BenignClawScan verdict for this skill. Analyzed May 1, 2026, 5:20 AM.

Analysis

The skill appears to be a straightforward Google Weather helper, but it uses local command execution, a Google API key, and sends requested locations to Google APIs.

GuidanceThis looks reasonable for a weather skill. Before installing, make sure you are comfortable providing a Google API key and sending queried locations to Google, and use a restricted API key with quotas where possible.

Findings (3)

Artifact-based informational review of SKILL.md, metadata, install specs, static scan signals, and capability signals. ClawScan does not execute the skill or run runtime probes.

Abnormal behavior control

Checks for instructions or behavior that redirect the agent, misuse tools, execute unexpected code, cascade across systems, exploit user trust, or continue outside the intended task.

Tool Misuse and Exploitation
SeverityLowConfidenceHighStatusNote
SKILL.md
allowed-tools: [exec]

The skill permits local command execution, which is used to run the bundled weather helper.

User impactThe agent can run the weather helper locally when using this skill.
RecommendationInstall only if you are comfortable with the agent invoking the included Python helper, and avoid asking it to run modified shell commands outside the documented examples.
Permission boundary

Checks whether tool use, credentials, dependencies, identity, account access, or inter-agent boundaries are broader than the stated purpose.

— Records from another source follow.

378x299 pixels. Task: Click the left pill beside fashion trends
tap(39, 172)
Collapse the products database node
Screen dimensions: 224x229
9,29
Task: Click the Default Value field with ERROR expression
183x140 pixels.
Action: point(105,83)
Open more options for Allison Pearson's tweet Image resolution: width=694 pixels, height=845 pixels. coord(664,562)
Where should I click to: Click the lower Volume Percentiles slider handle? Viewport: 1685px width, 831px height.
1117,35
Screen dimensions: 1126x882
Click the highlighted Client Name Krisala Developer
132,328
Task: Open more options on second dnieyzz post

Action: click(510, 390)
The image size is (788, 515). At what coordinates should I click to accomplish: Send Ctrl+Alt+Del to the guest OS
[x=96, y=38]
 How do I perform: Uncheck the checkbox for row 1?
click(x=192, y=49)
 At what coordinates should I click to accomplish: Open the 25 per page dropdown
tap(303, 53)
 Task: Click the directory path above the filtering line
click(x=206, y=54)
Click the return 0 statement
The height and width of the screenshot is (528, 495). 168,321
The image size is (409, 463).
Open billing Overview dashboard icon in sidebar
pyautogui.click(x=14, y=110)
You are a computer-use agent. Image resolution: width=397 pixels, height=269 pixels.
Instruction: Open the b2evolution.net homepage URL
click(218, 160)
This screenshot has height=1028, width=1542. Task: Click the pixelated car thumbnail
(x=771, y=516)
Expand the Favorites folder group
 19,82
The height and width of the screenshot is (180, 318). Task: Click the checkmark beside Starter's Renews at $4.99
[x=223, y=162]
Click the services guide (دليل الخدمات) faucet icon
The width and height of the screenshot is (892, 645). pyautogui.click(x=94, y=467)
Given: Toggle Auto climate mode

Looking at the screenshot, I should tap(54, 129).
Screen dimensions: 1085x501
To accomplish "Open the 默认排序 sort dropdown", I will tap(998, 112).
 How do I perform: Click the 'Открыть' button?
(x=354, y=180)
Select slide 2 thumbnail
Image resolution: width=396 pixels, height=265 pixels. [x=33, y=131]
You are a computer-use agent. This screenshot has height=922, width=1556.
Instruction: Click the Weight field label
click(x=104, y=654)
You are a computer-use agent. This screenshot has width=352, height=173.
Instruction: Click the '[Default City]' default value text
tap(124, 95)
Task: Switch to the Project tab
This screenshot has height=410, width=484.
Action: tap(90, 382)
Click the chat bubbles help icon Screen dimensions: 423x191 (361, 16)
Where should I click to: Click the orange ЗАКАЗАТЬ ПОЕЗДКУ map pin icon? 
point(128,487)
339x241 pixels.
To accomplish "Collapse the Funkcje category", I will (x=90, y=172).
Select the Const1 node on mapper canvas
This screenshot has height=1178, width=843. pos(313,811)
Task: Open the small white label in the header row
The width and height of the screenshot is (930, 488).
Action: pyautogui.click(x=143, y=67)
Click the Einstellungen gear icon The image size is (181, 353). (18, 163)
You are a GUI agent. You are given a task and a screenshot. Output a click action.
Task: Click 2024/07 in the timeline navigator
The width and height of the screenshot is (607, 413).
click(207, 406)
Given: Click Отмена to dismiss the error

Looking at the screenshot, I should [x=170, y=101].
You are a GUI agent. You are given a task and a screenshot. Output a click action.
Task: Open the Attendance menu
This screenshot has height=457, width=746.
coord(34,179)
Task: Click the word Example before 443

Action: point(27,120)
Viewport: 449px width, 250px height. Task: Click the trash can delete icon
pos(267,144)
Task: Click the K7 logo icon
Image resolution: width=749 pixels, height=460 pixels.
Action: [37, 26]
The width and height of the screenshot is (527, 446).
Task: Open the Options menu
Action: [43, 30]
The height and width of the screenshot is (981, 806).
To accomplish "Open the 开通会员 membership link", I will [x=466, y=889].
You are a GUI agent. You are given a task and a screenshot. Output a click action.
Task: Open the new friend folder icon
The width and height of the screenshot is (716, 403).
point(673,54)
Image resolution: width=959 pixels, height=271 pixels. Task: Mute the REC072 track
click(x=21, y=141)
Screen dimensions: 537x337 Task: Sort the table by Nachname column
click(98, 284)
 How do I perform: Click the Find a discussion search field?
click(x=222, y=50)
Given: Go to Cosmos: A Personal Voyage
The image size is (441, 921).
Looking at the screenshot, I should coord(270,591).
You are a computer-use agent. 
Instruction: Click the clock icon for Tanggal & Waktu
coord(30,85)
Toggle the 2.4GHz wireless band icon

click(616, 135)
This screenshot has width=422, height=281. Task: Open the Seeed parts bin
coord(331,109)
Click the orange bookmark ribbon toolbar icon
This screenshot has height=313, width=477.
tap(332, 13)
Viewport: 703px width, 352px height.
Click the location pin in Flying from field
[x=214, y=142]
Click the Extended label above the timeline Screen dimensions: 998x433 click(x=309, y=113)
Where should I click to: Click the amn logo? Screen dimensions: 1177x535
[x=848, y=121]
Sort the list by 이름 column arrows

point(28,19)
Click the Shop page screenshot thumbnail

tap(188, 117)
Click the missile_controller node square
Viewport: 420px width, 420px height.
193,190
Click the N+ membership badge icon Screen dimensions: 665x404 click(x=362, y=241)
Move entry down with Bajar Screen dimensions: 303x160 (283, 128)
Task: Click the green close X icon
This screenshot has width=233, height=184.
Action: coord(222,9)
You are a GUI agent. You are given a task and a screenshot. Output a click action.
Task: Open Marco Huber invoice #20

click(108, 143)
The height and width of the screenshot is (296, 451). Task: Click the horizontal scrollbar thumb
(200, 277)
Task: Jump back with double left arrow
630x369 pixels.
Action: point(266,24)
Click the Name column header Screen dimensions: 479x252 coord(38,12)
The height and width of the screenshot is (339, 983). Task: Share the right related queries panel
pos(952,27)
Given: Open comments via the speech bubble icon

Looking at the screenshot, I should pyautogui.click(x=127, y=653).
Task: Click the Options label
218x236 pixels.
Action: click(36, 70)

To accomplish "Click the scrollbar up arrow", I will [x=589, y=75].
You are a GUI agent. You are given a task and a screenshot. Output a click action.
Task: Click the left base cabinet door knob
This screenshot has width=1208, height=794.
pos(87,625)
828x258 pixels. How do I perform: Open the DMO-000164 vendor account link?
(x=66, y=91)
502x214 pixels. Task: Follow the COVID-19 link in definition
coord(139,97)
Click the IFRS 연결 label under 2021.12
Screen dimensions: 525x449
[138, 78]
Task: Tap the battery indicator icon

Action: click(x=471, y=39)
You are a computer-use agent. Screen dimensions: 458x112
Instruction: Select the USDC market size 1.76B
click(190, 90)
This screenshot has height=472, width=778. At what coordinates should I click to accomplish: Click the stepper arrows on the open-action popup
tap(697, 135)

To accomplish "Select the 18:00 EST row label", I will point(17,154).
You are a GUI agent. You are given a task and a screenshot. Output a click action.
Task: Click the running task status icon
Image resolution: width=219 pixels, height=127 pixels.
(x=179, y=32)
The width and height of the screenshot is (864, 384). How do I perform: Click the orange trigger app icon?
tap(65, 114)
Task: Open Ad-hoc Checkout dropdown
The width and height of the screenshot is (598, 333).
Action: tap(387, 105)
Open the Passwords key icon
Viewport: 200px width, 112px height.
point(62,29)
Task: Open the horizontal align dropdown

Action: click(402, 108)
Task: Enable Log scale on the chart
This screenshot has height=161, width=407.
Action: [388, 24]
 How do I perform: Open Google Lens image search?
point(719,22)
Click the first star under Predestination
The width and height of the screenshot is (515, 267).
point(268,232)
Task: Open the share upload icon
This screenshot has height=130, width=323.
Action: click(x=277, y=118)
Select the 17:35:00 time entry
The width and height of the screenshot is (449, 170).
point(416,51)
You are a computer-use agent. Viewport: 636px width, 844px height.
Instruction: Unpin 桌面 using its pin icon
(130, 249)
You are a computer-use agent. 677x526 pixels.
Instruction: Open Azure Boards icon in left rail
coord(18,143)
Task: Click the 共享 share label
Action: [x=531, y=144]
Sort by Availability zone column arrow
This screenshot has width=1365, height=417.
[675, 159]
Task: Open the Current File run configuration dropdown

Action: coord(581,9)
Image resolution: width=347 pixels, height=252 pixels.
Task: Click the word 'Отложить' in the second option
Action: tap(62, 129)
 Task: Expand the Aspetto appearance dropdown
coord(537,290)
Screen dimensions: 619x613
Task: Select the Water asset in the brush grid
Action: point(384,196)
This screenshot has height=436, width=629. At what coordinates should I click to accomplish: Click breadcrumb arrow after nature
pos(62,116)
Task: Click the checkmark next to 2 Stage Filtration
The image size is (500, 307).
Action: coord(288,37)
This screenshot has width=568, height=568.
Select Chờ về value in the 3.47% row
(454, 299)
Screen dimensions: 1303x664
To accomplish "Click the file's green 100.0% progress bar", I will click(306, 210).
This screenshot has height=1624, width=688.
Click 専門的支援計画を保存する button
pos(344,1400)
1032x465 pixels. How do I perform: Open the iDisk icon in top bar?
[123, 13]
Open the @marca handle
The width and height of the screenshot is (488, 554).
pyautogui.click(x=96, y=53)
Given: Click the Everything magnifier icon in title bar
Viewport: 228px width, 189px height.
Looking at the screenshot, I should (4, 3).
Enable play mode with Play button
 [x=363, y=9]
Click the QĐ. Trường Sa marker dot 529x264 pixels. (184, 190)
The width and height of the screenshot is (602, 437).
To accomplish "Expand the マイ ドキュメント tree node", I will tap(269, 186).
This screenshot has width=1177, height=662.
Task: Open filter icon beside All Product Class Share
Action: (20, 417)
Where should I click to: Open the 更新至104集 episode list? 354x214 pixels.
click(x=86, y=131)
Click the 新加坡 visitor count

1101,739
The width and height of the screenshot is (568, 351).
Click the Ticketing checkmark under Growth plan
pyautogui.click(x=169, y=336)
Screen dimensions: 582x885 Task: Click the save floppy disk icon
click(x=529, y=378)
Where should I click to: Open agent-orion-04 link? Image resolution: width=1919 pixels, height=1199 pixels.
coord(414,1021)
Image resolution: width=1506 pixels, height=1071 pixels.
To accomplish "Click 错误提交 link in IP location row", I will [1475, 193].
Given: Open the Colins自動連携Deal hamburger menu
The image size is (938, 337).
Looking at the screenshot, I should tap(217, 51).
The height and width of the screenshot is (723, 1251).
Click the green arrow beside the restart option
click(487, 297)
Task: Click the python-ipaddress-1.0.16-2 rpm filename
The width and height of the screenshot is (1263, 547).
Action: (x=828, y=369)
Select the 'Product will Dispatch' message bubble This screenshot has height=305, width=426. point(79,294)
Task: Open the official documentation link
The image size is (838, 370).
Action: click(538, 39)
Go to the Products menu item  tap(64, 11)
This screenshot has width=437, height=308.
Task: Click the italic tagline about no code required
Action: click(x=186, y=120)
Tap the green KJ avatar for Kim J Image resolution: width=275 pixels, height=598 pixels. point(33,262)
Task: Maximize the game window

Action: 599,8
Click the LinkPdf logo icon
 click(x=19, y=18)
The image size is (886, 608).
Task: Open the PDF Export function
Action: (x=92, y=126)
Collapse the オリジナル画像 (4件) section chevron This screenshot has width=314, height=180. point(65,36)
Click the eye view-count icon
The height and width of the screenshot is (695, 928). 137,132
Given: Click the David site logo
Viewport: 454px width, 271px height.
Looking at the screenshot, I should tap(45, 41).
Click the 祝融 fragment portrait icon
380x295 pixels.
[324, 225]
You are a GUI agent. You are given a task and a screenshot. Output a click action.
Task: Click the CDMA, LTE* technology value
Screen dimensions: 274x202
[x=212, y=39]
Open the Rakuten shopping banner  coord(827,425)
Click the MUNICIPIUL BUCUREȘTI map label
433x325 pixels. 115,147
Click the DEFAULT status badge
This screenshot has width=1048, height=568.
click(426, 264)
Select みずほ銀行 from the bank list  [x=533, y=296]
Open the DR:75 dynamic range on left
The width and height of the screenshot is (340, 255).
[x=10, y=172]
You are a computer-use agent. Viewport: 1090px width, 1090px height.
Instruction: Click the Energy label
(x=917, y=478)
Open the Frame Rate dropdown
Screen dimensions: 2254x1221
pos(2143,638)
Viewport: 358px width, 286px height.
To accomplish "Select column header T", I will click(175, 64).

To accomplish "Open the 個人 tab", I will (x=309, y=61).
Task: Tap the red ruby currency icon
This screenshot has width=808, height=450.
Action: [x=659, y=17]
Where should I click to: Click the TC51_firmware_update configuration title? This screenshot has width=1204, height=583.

Identity and Privilege Abuse
SeverityLowConfidenceHighStatusNote
lib/weather_helper.py
self.api_key = os.getenv("GOOGLE_API_KEY") or os.getenv("GOOGLE_WEATHER_API_KEY") or os.getenv("GOOGLE_MAPS_API_KEY")

The helper reads Google API credentials from environment variables so it can call Google Weather and Maps APIs.

User impactThe skill can use the configured Google API key and may incur API usage or billing according to that key's permissions.
RecommendationUse a Google API key scoped to only the needed Weather and Geocoding APIs, with quota and billing limits where possible.
Sensitive data protection

Checks for exposed credentials, poisoned memory or context, unclear communication boundaries, or sensitive data that could leave the user's control.

Insecure Inter-Agent Communication
SeverityLowConfidenceHighStatusNote
lib/weather_helper.py
self.geocode_url = "https://maps.googleapis.com/maps/api/geocode/json"

The helper sends requested locations to Google's Geocoding API before calling the Weather API.

User impactLocations, addresses, landmarks, or coordinates you ask about may be shared with Google as part of the weather lookup.
RecommendationAvoid entering sensitive private addresses unless you are comfortable sending them to Google APIs.